The full interview can be watched in two parts, here and here (with the second part focusing more on OpenAI the company and AI more generally), but we’ve picked out some of Altman’s most notable statements below:

  • On the money OpenAI is currently making: “Not much. We’re very early.”
  • On the need for AI with different viewpoints: “The world can say, ‘Okay here are the rules, here are the very broad absolute rules of a system.’ But within that, people should be allowed very different things that they want their AI to do. If you want the super never-offend, safe-for-work model, you should get that, and if you want an edgier one that is creative and exploratory but says some stuff you might not be comfortable with, or some people might not be comfortable with, you should get that. And I think there will be many systems in the world that will have different settings of the values they enforce. And really what I think — but this will take longer — is that you, as a user, should be able to write up a few pages of ‘here’s what I want; here are my values; here’s how I want the AI to behave’ and it reads it and thinks about it and acts exactly how you want because it should be your AI.”

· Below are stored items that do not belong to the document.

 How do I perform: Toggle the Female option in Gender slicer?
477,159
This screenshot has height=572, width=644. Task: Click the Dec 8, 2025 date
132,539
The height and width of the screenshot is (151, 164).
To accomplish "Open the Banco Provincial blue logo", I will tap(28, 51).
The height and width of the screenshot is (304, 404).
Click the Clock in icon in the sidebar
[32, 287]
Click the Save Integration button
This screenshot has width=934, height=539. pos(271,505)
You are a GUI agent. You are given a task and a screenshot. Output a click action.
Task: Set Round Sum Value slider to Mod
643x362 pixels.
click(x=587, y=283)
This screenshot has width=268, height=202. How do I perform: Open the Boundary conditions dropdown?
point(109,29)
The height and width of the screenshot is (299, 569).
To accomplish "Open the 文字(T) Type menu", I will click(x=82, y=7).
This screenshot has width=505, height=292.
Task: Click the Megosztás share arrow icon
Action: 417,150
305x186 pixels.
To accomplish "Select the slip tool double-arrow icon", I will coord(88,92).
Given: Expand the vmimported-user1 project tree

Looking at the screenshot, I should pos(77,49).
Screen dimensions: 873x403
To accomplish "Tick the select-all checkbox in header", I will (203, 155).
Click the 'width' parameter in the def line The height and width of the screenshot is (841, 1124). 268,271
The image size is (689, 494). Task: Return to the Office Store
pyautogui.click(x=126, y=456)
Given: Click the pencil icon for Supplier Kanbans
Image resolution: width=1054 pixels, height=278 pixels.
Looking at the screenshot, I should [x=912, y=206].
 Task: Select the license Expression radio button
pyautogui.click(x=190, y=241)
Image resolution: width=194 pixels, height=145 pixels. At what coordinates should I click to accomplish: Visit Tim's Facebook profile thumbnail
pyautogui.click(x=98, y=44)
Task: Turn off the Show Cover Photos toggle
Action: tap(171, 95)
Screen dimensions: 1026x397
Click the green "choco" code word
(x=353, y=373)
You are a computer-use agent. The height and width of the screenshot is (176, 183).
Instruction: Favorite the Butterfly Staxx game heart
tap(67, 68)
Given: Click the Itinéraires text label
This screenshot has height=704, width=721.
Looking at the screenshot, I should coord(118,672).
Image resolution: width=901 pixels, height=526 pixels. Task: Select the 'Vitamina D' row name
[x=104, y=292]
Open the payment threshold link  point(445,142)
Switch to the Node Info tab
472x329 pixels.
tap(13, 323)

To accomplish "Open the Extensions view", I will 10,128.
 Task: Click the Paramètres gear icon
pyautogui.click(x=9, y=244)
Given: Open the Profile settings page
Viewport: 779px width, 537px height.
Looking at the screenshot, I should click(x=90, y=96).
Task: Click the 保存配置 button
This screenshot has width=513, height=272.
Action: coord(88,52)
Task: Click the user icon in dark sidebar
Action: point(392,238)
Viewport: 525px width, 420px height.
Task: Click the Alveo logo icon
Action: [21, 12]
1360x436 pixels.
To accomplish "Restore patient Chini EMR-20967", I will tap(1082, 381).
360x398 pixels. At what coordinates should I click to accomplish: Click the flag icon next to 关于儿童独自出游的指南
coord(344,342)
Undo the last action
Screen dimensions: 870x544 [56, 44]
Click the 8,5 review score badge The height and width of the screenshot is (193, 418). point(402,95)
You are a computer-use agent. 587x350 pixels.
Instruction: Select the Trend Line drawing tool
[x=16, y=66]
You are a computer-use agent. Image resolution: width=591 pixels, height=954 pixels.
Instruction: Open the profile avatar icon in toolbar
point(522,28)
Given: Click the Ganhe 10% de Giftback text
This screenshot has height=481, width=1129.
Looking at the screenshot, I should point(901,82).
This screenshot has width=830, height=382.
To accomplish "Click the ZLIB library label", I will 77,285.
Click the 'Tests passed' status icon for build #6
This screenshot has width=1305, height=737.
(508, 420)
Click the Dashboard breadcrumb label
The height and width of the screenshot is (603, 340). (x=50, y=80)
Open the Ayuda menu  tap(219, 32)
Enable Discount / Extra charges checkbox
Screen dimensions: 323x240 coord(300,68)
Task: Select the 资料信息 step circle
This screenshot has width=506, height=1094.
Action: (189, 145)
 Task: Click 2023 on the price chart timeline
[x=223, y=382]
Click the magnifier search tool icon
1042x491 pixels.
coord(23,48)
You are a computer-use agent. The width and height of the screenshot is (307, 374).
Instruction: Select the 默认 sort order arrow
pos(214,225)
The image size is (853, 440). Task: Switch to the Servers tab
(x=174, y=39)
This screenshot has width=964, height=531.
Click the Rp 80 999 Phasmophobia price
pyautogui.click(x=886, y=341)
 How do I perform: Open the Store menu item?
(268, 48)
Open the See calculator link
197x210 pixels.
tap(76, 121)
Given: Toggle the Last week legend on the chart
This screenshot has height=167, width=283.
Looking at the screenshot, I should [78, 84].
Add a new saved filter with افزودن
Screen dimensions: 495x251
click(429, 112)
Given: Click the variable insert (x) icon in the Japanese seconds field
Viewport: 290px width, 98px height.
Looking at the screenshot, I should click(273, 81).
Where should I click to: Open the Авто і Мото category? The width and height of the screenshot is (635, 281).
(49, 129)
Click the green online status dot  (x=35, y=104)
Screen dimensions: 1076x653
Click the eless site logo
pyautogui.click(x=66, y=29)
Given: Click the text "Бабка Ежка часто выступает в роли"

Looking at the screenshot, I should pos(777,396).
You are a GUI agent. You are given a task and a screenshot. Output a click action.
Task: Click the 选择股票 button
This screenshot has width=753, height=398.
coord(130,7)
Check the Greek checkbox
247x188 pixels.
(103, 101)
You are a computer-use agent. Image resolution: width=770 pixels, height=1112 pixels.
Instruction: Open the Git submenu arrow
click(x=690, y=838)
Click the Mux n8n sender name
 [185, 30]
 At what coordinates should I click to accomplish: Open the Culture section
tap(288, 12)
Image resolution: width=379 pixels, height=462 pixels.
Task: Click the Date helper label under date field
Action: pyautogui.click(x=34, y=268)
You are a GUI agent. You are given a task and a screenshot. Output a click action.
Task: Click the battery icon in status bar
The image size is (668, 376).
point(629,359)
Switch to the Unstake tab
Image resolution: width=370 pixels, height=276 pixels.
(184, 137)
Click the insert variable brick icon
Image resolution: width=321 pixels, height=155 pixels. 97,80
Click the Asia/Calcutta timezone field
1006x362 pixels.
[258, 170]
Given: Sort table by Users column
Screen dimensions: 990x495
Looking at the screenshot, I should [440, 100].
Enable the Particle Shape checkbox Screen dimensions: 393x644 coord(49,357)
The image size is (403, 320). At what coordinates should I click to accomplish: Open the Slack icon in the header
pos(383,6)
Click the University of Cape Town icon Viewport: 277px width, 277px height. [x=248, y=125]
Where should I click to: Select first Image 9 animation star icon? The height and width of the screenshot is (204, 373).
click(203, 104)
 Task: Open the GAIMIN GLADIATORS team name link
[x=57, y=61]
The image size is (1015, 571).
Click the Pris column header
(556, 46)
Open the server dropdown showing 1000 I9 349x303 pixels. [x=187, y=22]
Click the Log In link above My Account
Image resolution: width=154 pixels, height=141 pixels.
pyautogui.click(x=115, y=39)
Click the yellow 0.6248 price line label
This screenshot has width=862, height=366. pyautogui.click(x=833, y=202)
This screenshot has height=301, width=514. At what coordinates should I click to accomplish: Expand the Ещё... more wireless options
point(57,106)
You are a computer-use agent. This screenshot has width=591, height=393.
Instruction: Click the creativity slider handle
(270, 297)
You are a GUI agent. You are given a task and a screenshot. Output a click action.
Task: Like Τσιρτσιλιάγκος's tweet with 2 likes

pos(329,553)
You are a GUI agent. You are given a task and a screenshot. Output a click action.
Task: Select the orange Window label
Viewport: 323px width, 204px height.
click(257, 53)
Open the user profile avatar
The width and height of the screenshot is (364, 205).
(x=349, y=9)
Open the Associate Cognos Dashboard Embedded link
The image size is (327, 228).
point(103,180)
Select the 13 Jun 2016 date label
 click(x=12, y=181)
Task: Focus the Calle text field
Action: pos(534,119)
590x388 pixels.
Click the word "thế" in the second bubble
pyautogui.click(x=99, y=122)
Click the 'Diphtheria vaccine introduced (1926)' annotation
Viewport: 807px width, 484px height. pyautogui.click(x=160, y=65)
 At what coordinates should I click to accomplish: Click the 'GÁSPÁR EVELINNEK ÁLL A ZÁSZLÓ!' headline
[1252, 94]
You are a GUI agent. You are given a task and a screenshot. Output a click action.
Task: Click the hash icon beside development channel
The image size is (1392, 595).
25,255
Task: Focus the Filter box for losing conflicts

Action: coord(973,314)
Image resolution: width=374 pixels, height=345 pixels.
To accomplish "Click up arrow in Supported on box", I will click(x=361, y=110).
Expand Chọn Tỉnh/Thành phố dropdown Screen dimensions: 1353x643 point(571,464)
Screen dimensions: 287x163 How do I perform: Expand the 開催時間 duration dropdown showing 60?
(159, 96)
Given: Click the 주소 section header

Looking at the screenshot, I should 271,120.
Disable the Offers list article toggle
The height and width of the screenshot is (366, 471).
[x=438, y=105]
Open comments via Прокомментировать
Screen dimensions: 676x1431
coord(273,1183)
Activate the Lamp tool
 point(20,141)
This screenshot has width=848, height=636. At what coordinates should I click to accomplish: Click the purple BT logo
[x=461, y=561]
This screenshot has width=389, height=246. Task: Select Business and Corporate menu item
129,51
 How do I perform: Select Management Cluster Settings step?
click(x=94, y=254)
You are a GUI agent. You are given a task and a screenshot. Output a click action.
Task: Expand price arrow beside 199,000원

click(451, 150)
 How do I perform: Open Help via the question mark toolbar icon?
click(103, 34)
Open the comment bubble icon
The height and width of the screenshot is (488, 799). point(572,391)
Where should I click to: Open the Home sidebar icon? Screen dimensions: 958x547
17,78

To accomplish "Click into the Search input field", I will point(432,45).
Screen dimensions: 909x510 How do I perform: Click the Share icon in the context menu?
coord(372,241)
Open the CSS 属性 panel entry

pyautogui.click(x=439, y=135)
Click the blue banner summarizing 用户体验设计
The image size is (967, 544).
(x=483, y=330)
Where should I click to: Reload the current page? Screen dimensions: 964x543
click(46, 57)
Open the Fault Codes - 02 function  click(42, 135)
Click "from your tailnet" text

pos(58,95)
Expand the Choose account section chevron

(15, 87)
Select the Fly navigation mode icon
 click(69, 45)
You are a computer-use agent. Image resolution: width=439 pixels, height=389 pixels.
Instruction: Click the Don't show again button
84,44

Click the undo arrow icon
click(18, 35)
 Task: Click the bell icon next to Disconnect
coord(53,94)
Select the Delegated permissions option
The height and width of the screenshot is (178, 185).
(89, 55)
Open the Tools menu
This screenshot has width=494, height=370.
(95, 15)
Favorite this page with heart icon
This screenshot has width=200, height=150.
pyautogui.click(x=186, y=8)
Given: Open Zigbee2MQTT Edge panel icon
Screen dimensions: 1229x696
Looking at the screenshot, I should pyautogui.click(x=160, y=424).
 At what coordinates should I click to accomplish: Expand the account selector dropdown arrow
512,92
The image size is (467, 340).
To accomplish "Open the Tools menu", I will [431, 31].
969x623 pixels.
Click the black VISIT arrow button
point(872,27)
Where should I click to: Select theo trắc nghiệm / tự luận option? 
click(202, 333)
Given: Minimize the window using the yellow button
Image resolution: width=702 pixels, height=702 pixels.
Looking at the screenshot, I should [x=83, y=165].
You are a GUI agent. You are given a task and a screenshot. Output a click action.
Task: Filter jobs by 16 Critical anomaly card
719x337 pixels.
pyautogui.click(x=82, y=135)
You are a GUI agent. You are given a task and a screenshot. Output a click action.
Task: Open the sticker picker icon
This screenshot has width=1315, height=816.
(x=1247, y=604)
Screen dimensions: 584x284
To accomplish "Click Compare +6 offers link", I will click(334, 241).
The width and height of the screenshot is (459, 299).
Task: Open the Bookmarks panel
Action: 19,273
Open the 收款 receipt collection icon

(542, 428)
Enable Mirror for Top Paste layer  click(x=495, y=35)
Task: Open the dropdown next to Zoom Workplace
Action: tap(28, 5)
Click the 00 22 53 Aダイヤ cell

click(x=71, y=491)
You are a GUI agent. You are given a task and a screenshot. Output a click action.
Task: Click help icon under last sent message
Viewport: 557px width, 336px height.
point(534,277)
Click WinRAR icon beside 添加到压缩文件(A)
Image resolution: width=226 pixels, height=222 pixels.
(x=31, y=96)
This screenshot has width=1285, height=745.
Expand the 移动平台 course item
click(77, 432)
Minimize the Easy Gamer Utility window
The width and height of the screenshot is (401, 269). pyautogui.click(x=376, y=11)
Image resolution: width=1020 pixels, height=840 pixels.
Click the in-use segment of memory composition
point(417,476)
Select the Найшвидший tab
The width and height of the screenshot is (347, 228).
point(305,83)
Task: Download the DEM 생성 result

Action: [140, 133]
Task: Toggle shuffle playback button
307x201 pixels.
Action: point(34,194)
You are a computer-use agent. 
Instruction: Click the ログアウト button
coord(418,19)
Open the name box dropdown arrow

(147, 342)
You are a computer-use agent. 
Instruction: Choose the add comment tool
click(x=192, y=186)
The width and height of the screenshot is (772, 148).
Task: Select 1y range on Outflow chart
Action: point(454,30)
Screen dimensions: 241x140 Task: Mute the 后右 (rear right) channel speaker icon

(This point is notable given ongoing conversations about AI and bias. Systems like ChatGPT tend to regurgitate many social biases, like sexism and racism, which they internalize based on their training data. Companies like OpenAI try to mitigate the biases by stopping the systems from repeating these ideas. However, some conservative writers have accused ChatGPT of being “woke” because of its answers to certain political and cultural questions.)

  • On AI changing education and the threat of AI plagiarism: “We’re going to try and do some things in the short term. There may be ways we can help teachers be a little bit more likely to detect output of a GPT-like system, but a determined person will get around them, and I don’t think it’ll be something society can or should rely on long term. We’re just in a new world now. Generated text is something we all need to adapt to, and that’s fine. We adapted to calculators and changed what we tested in maths class, I imagine. This is a more extreme version of that, no doubt. But also the benefits of it are more extreme as well.”
  • On his own use of ChatGPT: “I would much rather have ChatGPT teach me something than go read a textbook.”
  • On how far we are from developing AGI: “The closer we get, the harder time I have answering. Because I think it’s going to be much blurrier and much more of a gradual transition than people think.”
  • On predictions that ChatGPT will kill Google: “I think whenever someone talks about a technology being the end of some other giant company, it’s usually wrong. I think people forget they get to make a countermove here, and they’re like pretty smart, pretty competent. I do think there’s a change for search that will probably come at some point — but not as dramatically as people think in the short term.”